Quantifying performance in Counter-Strike: Global Offensive

I sometimes watch Counter-Strike: Global Offensive (CSGO). I am not a fan of a specific team, but I like to watch good Counter-Strike. It is the combination of strategy and fast-paced gameplay that I find great (most likely the same reason I enjoy watching bullet chess). I have recently been interested in how to quantify and measure the performance of players and teams in CSGO.

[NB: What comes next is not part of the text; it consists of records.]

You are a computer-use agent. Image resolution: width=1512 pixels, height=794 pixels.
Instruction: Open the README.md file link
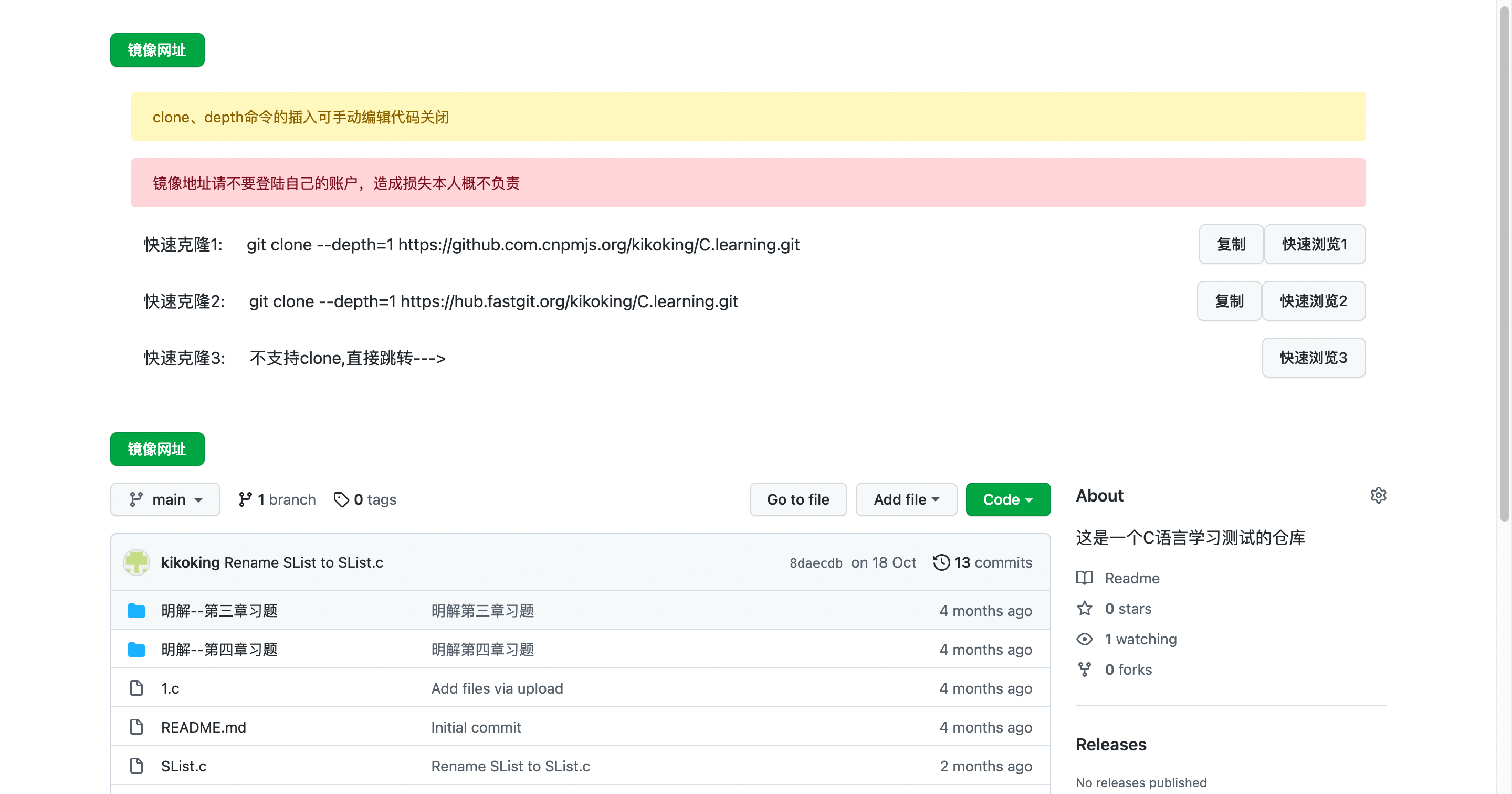[x=203, y=727]
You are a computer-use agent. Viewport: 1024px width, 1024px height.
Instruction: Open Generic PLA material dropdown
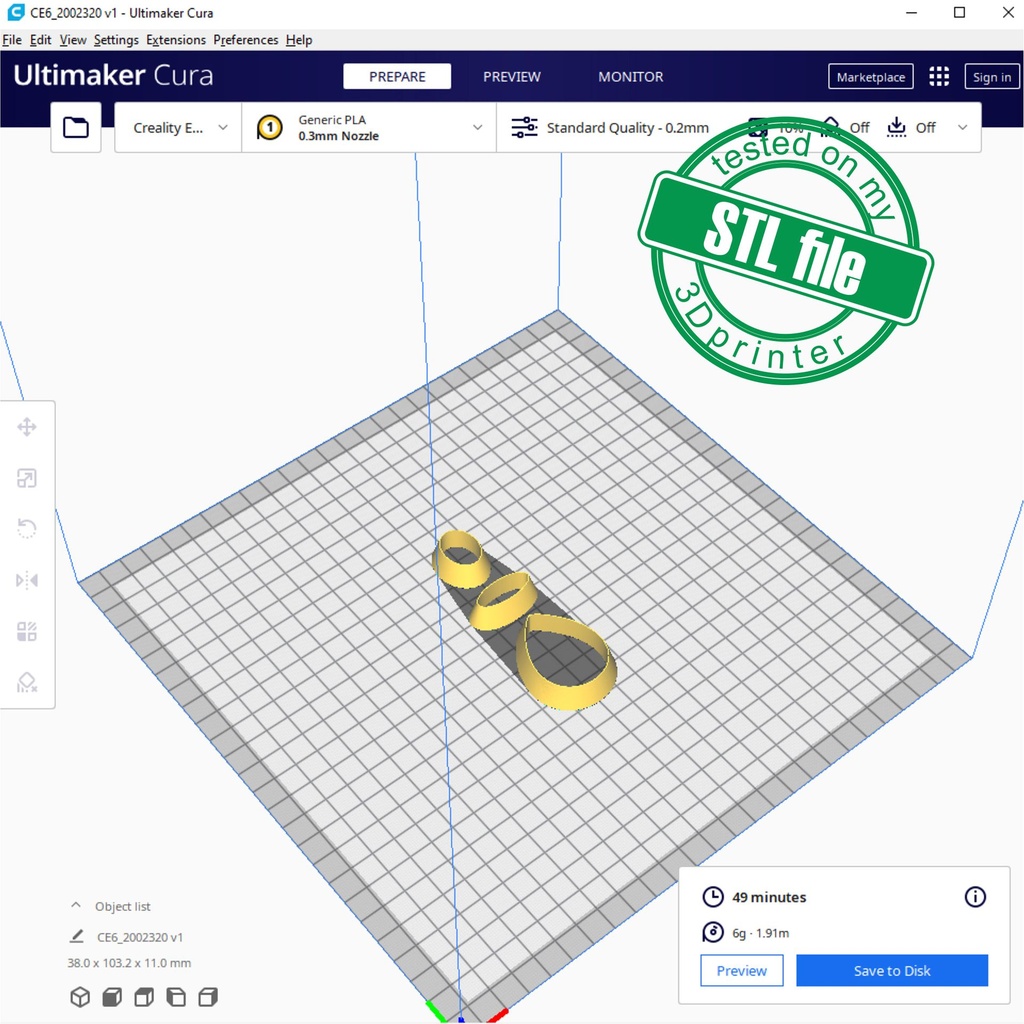pos(368,128)
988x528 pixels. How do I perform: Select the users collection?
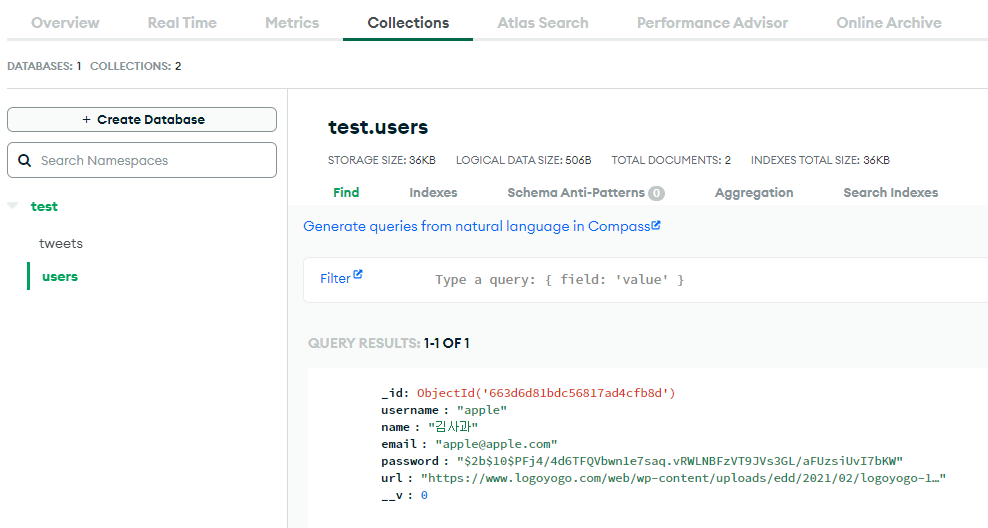click(60, 276)
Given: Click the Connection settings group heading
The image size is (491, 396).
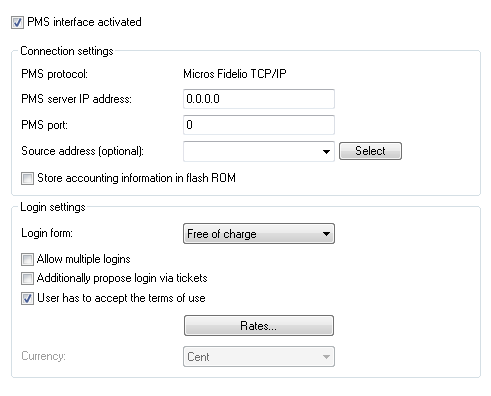Looking at the screenshot, I should click(x=67, y=51).
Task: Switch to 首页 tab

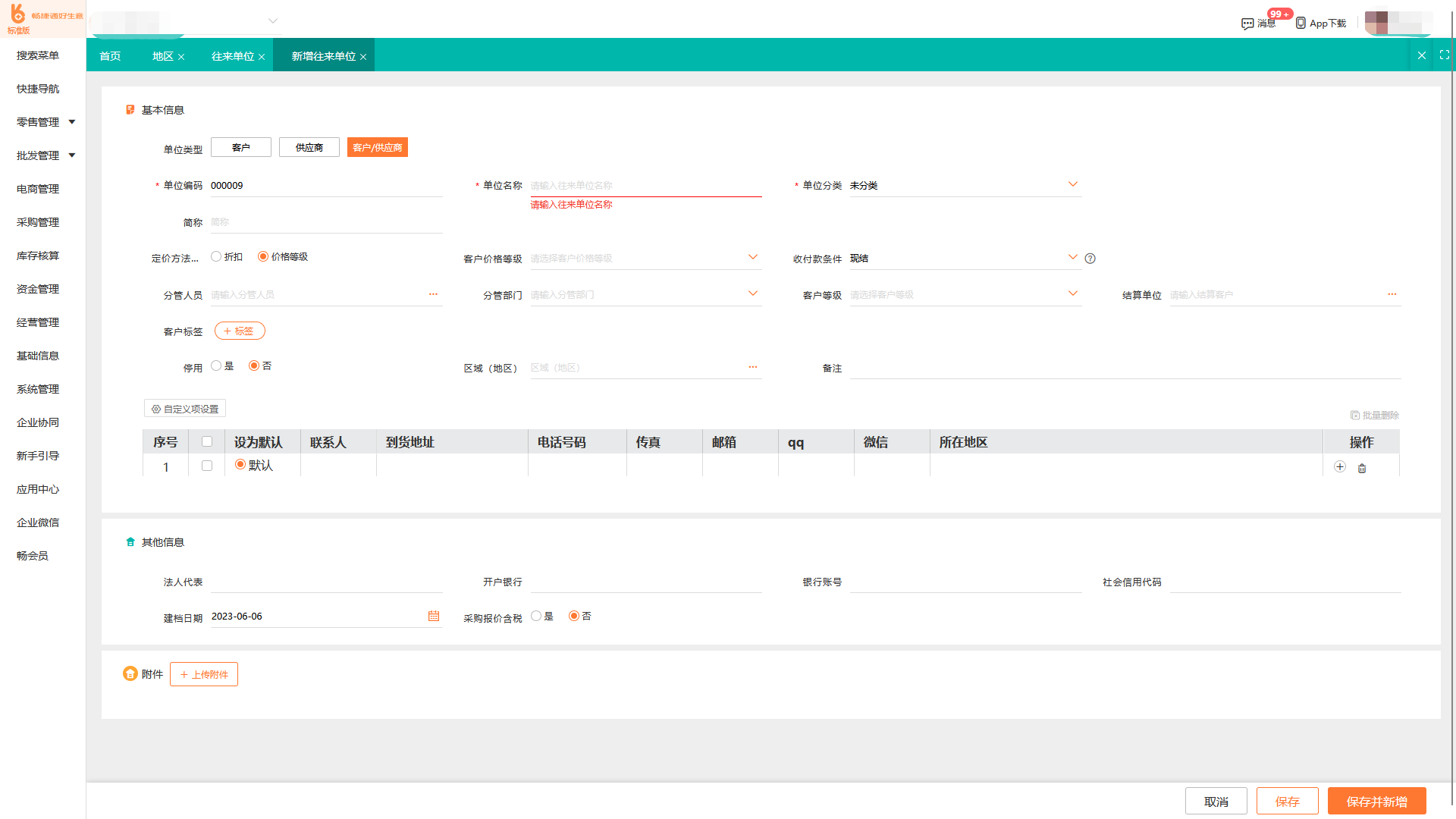Action: click(x=110, y=55)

In CSGO, a first-person shooter video game, two teams (T and CTs) compete against each other in best-of-30 rounds in a series of maps (i.e., first team to win 16 rounds wins the map). In brief, the maps are virtual worlds (I know maps like Dust2 and Inferno better than my own neighborhood). On each team you have five players with 100 health points (HP) each in every round. When a player reaches 0 HP, the player is gone for the rest of the round. The Ts can win a round by either killing all CTs or succesfully detonate the bomb. The CTs can win by killing all Ts, defuse the bomb or letting the time of the round run out. Before each round begin, the players can buy equipment (such as guns and armor).

Before two teams even compete, they have to decide what maps to play with a pick and ban process. That is, there is a map pool (of seven maps), and the teams pick the maps that they are best at and ban the ones that their opponents are better at. Of course, this selection is anything but random and the teams should consider how to increase their odds of a win.

Petri et al. (2021) provide a study of the map selection process for a best-of-three match (see the figure below for an illustration of the process). In their study, they use data on 8,753 games (165 professional teams playing a total of 3,595 matches) to show how using machine learning to pick maps can increase the expected win probability by ~10 percentage points.

Notice that a good team is able to not only consider what maps they are best at and what maps their opponent are best at, but also to take into the expectations of what maps to play. A good team can then surprise the opponent if they prepare for a map they usually do not play (and thereby making it more difficult for the opponent for make a strategy against the team, i.e., anti-strat).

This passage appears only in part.